6. Make your work transparent and be accountable

How to implement principle 6 of the Data Ethics Framework for the public sector.

Your work must be accountable, which is only possible if people are aware of and can understand your work.

Being open about your work is critical to helping to make better use of data across government. When discussing your work openly, be transparent about the tools, data, algorithms and the user need (unless there are reasons not to such as fraud or counter-terrorism). Provide your explanations in plain English. Check within your department before speaking about your work openly.

Sharing your work builds trust in its quality by allowing other practitioners to learn from your methods. It can also inspire policy makers to use data science.

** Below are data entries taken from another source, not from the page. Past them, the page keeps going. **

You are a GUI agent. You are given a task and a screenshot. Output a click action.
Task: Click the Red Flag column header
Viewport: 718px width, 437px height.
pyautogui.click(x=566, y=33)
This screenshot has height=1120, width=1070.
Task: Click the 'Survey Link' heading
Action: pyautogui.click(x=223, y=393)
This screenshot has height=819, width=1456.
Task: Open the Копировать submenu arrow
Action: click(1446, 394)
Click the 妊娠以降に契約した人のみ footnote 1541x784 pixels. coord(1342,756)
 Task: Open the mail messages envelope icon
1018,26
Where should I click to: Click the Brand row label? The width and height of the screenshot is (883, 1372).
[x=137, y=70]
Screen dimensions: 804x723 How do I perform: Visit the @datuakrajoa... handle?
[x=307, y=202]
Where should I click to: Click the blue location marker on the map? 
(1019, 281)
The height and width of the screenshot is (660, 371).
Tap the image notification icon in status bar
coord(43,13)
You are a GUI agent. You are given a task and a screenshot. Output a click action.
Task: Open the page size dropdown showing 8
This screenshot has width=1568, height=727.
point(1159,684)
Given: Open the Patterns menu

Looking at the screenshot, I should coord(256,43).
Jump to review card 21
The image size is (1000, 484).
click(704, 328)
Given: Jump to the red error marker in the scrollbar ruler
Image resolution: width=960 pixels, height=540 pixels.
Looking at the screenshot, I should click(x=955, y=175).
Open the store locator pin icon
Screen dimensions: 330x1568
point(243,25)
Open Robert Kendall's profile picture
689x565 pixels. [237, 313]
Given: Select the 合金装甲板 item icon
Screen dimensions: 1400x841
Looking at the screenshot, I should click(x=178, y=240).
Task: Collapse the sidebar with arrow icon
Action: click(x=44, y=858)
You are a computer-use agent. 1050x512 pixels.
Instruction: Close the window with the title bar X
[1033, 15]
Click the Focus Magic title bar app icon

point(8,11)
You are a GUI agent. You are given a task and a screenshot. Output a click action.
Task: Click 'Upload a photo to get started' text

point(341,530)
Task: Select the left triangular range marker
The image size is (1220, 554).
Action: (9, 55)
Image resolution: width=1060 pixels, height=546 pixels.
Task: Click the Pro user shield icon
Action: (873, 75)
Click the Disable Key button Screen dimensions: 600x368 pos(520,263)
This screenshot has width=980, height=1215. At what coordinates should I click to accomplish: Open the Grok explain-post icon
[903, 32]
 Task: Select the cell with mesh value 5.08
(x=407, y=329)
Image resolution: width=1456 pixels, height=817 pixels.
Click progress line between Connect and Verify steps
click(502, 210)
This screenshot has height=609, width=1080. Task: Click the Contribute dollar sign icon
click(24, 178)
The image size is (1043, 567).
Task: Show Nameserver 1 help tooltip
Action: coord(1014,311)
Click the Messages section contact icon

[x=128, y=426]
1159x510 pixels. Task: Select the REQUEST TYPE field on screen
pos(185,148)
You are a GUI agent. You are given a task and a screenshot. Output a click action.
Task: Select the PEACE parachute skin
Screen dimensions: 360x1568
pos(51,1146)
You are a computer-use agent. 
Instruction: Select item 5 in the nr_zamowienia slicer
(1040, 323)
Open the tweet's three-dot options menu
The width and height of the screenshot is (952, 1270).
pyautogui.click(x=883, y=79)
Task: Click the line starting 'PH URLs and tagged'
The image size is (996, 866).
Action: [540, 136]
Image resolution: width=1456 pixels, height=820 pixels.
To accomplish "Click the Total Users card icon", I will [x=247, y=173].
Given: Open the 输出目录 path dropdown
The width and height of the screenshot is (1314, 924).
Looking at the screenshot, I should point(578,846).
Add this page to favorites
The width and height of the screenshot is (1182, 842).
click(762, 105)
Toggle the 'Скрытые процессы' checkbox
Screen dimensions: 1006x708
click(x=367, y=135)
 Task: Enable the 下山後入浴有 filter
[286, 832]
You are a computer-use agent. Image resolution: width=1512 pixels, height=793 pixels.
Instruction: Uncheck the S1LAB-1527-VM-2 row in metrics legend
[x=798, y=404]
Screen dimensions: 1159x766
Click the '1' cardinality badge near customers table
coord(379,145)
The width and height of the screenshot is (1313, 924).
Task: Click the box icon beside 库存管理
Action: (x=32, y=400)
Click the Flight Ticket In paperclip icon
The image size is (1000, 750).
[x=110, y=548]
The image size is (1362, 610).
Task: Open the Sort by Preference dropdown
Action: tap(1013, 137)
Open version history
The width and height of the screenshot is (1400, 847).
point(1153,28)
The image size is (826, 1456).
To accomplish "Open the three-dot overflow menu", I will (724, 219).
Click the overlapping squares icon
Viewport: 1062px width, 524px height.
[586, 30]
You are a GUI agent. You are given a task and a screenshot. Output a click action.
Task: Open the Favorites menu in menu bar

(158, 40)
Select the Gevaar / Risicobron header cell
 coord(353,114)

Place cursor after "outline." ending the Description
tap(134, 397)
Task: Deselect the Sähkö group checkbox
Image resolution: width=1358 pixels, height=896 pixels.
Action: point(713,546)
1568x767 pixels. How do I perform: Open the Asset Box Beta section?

Peer review is an essential part of quality assurance. Get feedback from your own team or organisation’s data science function. If you’re working alone, you may need to look elsewhere to receive appropriate scrutiny. The GDS Data Science Community is a good way of receiving feedback from peers.

Opening up your code within public repositories on Github facilitates the use of free features such as automated testing and code coverage measurement. This encourages continuous improvement of the code and your own coding skills.

Feedback tells you what people care about and judge acceptable. Having evidence of this is useful when determining whether your approaches are proportionate (Principle 3). This is useful for your own project, but can also be shared with others looking for advice.

Good practice for making your work transparent

Documenting your work clearly is an essential part of working in the open and being accountable. Follow good development practices to make sure your work is easy to understand. This includes clearly explaining the caveats, assumptions and uncertainties in your work.

Your technology choices should support coding in the open where possible. Read GDS guidance on when code should be open or closed, how to keep open code secure and how to make your code reusable.

Discussing your work openly at events, blogging and documenting work clearly on Github helps to:

  • build trust in its quality
  • facilitate peer review
  • get feedback

Sharing your data

If data is non-sensitive and non-personal, you should make it open and assign it a digital object identifier (DOI). For example, scientists share data when publishing a paper on Figshare and Datadryad. This gives others access to the data and the code, so the analysis can be reproduced. You can also publish data on Find open data and the UK Data Archive.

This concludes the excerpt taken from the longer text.